Jerusalem is the home of one of Islam’s most holiest sites, the al-Aqsa mosque, and is thus a center of pilgrimage for Muslims. The majority of Palestinians however are prevented from visiting their capital due to Israel’s racist pass system, which restricts Palestinians’ freedom of movement and confines them into ghettos. Palestinian Jerusalemites have become increasingly isolated as a result and their numbers have dwindled. Israeli policies of Judaization and ethnic cleansing have placed pressure on Palestinians to leave the city, accompanied by attempts to criminalize Palestinian national and cultural expressions.

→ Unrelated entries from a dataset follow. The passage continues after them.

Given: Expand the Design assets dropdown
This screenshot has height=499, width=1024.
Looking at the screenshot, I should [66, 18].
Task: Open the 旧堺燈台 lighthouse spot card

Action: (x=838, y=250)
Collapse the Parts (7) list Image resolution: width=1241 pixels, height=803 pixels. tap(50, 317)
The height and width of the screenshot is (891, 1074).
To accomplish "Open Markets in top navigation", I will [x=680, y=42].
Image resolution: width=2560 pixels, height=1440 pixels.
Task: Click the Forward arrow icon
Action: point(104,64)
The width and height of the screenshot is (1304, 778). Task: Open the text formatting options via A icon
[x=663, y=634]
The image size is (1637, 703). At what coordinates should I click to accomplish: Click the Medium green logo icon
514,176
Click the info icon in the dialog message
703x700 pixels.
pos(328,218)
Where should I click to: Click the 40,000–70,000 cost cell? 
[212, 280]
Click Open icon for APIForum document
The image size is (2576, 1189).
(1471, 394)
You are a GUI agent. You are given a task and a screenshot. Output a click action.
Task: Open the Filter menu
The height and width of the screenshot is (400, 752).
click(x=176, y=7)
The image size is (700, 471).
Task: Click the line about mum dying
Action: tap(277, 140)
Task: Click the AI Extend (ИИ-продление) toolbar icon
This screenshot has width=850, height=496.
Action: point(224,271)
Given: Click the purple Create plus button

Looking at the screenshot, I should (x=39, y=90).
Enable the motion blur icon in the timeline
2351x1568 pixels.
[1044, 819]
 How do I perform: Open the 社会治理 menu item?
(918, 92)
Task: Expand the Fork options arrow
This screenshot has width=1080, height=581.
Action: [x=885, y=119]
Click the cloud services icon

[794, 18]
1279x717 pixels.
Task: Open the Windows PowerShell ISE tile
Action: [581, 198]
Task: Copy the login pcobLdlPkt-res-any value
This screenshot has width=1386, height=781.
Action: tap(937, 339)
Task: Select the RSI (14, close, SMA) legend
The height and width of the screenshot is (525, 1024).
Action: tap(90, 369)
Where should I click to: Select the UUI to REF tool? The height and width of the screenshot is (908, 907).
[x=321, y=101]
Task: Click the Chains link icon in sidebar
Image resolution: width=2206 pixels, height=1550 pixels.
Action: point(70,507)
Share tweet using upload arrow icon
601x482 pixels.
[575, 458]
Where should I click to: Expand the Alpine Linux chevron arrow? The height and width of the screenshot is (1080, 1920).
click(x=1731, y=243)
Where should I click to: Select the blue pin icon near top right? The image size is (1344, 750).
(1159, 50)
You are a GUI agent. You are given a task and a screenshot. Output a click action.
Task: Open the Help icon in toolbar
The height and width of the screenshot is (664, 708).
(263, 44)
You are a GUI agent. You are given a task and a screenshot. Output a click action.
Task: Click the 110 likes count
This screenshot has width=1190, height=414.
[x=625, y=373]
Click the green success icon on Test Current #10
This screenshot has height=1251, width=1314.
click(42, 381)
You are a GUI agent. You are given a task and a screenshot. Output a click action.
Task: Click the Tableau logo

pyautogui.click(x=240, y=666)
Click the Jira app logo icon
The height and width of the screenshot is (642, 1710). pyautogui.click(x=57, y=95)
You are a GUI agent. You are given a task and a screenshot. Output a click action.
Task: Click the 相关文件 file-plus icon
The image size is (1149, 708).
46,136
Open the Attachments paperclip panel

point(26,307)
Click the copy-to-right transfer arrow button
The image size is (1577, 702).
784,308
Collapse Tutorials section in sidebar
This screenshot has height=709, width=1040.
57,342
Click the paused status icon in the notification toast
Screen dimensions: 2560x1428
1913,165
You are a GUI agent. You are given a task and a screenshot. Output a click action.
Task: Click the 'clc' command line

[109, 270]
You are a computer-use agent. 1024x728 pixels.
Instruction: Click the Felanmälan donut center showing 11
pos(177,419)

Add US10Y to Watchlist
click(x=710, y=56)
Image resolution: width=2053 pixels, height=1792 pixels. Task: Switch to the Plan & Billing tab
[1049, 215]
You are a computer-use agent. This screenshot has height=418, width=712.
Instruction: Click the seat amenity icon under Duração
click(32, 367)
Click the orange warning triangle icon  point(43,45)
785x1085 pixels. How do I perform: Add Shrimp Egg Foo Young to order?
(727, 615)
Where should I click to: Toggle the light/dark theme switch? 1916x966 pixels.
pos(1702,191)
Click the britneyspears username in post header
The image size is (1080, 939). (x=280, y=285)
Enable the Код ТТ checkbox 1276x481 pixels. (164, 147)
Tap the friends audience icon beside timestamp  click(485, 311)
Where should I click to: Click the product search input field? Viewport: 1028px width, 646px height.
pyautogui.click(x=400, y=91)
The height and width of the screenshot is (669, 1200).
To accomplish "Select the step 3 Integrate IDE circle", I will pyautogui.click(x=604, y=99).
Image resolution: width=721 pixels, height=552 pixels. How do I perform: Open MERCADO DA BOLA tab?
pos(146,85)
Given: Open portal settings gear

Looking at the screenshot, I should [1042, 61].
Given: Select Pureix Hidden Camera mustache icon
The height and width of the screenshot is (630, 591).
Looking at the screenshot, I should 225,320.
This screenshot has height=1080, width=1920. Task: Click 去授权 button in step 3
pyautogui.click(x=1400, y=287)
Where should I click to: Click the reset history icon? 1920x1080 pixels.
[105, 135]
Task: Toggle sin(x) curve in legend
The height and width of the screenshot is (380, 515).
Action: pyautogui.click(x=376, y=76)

Ramadan therefore comes as a breath of fresh air. As the month begins, the Old City of Jerusalem transforms and becomes almost unrecognizable. Street lights beautify the city, with neighborhoods competing with each other on who has the best lights. Children walk around holding the fanous, the traditional Ramadan lantern, and launch fireworks in celebration of the month. New commerce spurs up; street vendors sell all kinds of delicious food and drinks, which have become tradition during Ramadan.
Damascus Gate is the center of the festivities, especially during the evening until the early hours of the morning. During the weekends street performers animate the crowds. The Israeli occupation allows for a restricted number of permits for Palestinians from the West Bank to visit Jerusalem during Ramadan, a much needed economic relief for Palestinian businesses. (Jerusalem remains inaccessible to Palestinians in Gaza.) Palestinians from ‘48 [present-day Israel] also flood the city in great numbers. Ramadan allows us to imagine the Jerusalem that once was, before Israel came to colonize it, and to dream of a Jerusalem that one day will be.